Andy Fairweather Low is a walking encyclopedia of who's who in rock.
Three sold out Friars gigs do not tell the whole story of this
remarkable musician. There was a 26 year gap between his last two albums
because as you will see he has been a member of Roger Waters, Eric
Clapton and Bill Wyman's touring bands and played to 400,000 as part of
The Wall's staging in Berlin in 1990. And aside from that Andy has
played with George Harrison, Stevie Nicks, Linda Ronstadt and Joe
Satriani amongst countless others. He has recently recorded with Kate
Bush and is about to complete an album with The Gaddabouts a band also
featuring Steve Gadd, Edie Brickell and Pino Palladino. Oh, and he
recorded with Jimi Hendrix as well.
We spoke to Andy at his home in Wales in June 2011
Thanks for talking to the Friars Aylesbury
website. We're very honoured!
I'm
honoured to be asked.
Your first
gig at Friars was the legendary last gig at the Borough Assembly Hall,
the last night of Friars Phase Two before we moved to the bigger
hall....
That was
the night I had a twelve string guitar that ended up as a nine string
guitar!
So that gig
holds memories for you!
Yes for many reasons. Looking at the
photos of that gig,
I am wearing a T shirt that says 'All Quad's Children' which I was given
at a recording session in Nashville for Spider Jiving (1974 album) which
I wore for years till it fell to pieces! The overdubs for that album
were done in a quadrophonic studio.
We caught
you just after that after album and around the time of La Booga Rooga.

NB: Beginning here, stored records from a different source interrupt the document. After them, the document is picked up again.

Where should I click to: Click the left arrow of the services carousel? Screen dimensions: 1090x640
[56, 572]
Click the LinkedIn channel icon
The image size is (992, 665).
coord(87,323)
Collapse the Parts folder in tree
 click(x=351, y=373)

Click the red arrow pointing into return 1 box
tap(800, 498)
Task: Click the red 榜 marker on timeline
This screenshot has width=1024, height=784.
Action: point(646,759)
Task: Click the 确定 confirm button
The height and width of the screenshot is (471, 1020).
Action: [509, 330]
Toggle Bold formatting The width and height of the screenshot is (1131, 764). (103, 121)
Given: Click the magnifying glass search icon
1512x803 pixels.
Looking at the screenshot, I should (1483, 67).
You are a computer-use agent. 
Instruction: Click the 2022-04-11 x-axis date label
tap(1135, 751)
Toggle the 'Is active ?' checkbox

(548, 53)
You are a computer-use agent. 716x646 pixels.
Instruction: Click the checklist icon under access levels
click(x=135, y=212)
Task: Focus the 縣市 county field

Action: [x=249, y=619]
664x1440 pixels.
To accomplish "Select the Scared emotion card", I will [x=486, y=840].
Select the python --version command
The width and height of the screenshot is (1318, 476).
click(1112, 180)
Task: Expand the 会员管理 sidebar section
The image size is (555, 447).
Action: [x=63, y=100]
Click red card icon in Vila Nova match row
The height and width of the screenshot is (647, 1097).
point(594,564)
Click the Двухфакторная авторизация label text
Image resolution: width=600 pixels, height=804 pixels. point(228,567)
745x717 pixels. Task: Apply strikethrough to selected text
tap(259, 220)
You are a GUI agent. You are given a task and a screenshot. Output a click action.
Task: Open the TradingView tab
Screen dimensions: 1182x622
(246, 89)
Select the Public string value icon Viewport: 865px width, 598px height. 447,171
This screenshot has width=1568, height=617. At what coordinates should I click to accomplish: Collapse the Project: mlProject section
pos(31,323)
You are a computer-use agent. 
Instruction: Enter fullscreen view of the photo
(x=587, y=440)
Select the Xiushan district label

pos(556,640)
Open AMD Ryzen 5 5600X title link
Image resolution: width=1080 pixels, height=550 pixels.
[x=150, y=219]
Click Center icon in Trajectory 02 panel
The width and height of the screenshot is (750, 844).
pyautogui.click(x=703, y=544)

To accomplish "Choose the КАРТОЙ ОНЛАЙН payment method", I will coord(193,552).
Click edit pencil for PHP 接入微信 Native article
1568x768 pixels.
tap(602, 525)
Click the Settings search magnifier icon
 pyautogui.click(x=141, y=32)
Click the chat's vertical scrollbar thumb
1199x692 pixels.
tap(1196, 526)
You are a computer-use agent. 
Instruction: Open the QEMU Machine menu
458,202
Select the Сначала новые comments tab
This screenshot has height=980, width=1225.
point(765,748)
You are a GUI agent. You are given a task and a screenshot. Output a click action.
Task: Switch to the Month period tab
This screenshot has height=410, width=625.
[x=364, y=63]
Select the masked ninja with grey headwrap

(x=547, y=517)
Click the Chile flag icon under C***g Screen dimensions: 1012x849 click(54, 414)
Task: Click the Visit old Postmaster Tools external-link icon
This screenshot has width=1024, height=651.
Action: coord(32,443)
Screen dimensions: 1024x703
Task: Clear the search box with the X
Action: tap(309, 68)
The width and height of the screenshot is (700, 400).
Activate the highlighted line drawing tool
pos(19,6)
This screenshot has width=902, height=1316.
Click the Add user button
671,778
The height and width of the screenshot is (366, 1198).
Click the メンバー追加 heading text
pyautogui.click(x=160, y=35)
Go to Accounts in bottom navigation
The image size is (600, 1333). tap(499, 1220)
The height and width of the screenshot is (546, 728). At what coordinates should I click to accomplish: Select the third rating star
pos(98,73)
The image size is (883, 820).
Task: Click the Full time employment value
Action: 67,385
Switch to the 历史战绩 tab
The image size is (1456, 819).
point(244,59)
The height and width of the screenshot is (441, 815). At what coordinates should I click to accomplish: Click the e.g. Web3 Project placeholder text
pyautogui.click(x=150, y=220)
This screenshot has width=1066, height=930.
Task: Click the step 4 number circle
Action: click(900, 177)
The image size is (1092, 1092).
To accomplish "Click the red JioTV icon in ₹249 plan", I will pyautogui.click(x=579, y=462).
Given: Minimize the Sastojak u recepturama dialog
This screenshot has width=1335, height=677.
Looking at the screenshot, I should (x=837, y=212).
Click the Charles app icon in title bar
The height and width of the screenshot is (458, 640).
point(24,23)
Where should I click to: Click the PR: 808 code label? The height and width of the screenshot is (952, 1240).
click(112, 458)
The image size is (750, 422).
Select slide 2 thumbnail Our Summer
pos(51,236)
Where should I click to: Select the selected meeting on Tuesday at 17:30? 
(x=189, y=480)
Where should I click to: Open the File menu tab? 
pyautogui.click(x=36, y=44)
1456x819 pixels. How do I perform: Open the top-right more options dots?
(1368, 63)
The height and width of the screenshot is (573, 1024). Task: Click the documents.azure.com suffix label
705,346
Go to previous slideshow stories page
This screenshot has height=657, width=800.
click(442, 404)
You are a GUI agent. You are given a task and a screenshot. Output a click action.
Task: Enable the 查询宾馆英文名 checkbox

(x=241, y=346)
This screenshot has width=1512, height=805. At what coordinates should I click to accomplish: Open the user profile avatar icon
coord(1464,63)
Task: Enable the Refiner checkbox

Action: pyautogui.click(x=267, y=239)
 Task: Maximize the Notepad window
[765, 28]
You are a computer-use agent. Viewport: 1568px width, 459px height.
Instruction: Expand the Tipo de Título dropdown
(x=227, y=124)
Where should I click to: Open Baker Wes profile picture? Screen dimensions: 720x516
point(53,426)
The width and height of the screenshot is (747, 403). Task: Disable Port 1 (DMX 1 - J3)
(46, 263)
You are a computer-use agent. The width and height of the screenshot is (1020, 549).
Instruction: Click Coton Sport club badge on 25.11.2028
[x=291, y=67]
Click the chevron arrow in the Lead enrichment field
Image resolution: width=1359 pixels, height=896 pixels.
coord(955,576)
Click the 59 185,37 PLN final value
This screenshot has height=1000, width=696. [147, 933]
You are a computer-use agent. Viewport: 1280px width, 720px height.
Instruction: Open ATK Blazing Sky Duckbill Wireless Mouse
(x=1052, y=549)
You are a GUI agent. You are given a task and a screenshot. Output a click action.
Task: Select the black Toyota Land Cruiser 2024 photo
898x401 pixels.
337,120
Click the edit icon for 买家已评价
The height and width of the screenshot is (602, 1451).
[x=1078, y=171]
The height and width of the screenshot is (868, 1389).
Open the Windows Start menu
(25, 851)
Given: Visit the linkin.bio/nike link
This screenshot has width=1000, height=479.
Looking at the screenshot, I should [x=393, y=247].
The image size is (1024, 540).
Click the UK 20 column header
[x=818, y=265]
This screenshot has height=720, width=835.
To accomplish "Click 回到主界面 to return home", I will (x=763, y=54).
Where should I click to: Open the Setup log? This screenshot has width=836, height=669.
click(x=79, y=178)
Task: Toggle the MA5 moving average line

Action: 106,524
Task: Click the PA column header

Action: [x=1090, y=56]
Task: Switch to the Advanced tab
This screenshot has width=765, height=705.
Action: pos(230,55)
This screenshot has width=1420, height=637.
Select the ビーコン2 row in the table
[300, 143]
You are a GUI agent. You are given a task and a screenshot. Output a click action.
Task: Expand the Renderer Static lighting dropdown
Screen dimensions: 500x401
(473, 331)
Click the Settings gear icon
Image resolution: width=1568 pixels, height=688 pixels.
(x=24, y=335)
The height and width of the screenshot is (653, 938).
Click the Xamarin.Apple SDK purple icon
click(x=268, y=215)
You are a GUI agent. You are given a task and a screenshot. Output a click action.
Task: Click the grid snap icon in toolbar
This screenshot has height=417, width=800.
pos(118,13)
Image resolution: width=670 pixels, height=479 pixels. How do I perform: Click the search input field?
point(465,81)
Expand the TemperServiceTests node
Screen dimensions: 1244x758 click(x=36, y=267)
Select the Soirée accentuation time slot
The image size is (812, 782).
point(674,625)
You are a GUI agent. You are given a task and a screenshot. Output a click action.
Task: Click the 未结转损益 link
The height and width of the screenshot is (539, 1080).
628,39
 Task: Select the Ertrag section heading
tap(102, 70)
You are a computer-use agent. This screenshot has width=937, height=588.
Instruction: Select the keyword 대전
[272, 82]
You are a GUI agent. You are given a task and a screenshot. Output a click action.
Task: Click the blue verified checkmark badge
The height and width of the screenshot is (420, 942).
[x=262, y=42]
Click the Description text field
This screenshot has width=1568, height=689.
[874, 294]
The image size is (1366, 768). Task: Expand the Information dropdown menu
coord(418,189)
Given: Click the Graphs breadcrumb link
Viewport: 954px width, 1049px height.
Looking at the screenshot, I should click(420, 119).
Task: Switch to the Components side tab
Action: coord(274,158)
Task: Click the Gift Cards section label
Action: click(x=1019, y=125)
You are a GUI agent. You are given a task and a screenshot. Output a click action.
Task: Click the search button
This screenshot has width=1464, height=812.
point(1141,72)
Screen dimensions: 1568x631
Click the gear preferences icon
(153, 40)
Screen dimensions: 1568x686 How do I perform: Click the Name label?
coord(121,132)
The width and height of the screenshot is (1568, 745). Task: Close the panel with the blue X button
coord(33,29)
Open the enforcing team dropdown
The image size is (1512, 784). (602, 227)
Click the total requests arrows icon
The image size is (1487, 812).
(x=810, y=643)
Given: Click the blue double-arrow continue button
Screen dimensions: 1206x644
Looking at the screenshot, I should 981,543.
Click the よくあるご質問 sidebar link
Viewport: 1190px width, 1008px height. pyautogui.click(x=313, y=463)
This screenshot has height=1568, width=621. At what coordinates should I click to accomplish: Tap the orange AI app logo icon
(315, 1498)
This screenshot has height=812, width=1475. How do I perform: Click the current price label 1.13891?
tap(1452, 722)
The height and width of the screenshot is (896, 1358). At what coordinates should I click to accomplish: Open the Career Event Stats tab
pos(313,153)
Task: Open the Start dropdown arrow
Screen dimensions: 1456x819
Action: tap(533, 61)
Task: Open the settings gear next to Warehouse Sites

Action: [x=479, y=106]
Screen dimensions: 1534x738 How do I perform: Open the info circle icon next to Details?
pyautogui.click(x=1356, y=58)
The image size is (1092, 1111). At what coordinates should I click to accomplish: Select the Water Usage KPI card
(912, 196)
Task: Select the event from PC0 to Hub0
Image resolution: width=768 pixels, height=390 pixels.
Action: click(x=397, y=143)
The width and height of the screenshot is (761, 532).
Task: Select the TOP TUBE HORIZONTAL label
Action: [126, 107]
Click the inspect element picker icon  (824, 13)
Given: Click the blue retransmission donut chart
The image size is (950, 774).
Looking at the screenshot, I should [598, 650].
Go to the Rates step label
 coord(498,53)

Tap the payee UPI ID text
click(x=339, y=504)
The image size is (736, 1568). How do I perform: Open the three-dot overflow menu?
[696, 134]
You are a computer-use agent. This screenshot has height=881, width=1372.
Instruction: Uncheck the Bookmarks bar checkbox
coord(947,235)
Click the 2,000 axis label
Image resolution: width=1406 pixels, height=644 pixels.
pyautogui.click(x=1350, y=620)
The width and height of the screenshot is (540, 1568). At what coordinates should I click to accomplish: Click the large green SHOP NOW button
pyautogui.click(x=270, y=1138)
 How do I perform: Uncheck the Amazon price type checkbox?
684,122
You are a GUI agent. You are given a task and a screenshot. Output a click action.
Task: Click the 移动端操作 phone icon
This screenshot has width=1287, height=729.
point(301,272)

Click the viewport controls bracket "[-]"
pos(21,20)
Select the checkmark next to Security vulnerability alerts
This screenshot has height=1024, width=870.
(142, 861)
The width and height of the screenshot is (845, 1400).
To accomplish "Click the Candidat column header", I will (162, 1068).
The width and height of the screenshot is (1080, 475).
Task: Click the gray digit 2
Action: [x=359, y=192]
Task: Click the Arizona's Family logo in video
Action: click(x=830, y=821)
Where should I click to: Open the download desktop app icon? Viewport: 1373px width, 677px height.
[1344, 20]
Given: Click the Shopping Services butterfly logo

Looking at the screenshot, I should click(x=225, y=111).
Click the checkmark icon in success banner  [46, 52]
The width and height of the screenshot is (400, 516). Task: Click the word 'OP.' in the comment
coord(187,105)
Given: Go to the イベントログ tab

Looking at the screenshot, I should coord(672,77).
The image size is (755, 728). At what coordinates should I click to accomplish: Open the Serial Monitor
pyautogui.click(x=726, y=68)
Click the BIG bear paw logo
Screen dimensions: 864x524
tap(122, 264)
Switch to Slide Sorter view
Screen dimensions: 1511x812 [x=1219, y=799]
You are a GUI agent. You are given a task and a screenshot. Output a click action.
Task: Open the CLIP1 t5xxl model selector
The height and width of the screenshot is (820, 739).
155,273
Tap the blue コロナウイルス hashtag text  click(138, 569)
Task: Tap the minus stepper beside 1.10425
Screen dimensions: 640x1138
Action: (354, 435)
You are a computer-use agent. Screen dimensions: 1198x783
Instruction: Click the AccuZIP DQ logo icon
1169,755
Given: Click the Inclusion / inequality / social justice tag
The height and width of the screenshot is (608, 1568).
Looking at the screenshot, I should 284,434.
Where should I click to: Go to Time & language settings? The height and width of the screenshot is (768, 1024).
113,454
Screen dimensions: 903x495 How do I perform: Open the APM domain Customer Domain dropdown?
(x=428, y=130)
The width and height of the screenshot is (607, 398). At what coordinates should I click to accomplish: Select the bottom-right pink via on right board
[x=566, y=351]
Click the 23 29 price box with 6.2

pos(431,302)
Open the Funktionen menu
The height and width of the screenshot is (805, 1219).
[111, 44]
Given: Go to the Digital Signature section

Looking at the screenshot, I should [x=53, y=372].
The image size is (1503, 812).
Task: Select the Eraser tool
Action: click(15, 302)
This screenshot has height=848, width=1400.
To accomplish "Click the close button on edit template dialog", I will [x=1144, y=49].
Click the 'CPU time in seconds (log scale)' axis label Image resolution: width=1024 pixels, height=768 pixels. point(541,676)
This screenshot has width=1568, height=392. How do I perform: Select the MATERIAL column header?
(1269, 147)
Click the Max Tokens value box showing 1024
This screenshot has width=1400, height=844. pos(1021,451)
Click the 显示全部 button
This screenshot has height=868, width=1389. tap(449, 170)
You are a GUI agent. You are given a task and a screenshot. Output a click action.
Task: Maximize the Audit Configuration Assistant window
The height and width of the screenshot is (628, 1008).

You came back to Friars seven weeks later and sold out the new hall
effortlessly.
We had Dave Mattacks on drums in the band at the
time and for some reason we bet him to streak through the hall which he
did and that's why I remember that second Friars gig so well! He did it
early in the evening so I'm not sure many people noticed! (see
McGarrigles news-sheet below for confirmation! - Ed)

Well, they
say drummers are mad!
Yes, he
was!
Looking
back at those 1975 gigs you had a quality band with you. Not just
Mattacks, but pedal steeler BJ Cole and keyboard player John 'Rabbit'
Bundrick.....
And John
David on bass of course. A fabulous band and I was lucky to get players
of that calibre to go out (and play). All the soloing and improvisation
was BJ and Rabbit and we just held the thing down. I was going along
with it but I was bemused by it all, no doubt about it.
These were pedigree quality musicians.....
Rabbit
played in my Sweet Soulful Music album in 2006, which was my first album
in 26 years. There wasn't much keyboards on that album, but Rabbit
played on two on the tracks. He's a hell of a player and he played on
the first Bob Marley album, Catch A Fire. He was at the Island studios
in a band called the Sons of the Jungle and he played the accordion on
Johnny Nash's I Can See Clearly Now. A bit of useless information for
you!
You made
your third appearance in 1976........Mick Weaver was in the band along
with BJ Cole still. Was that the Mott The Hoople guy or have I got him
confused with someone else.....
Of course
by this time, you'd broken into the mainstream with the immortal Wide
Eyed and Legless and Reggae Music which were two hit singles.
No, that
was Blue Weaver. Mick Weaver was also known as Wynder K Frog. He made
some Booker T type records. Legend has it that it was Mick who played
the organ on the old World in Action theme tune. But Mick Weaver was in
my band whilst Blue Weaver was with me in Amen Corner and then Mott The
Hoople and many others.
I almost
got it right - there was a Weaver connection in there!
A double
connection! Mick was there after Rabbit. All the musicians I've had have
been fantastic. But the band never got enough money and I never got
enough money so that was when we had to stop. I was making no money
selling records.
I was
coming on to that and I'm jumping forward a bit here. Your most recent
album Sweet Soulful Music was released 26 years after the last, Mega
Shebang. In that time, your life is like reading a rock bible - you've
worked with everyone!
Well, I've
worked with everyone I wanted to work with...there was one I didn't want
to work with, but I can't go there...
Every now
and then, I do look back, but I am very much fixated with looking
forward. I was working on the Sweet Soulful Music and I was looking back
at some of the names I have worked with. Joe Satriani for example.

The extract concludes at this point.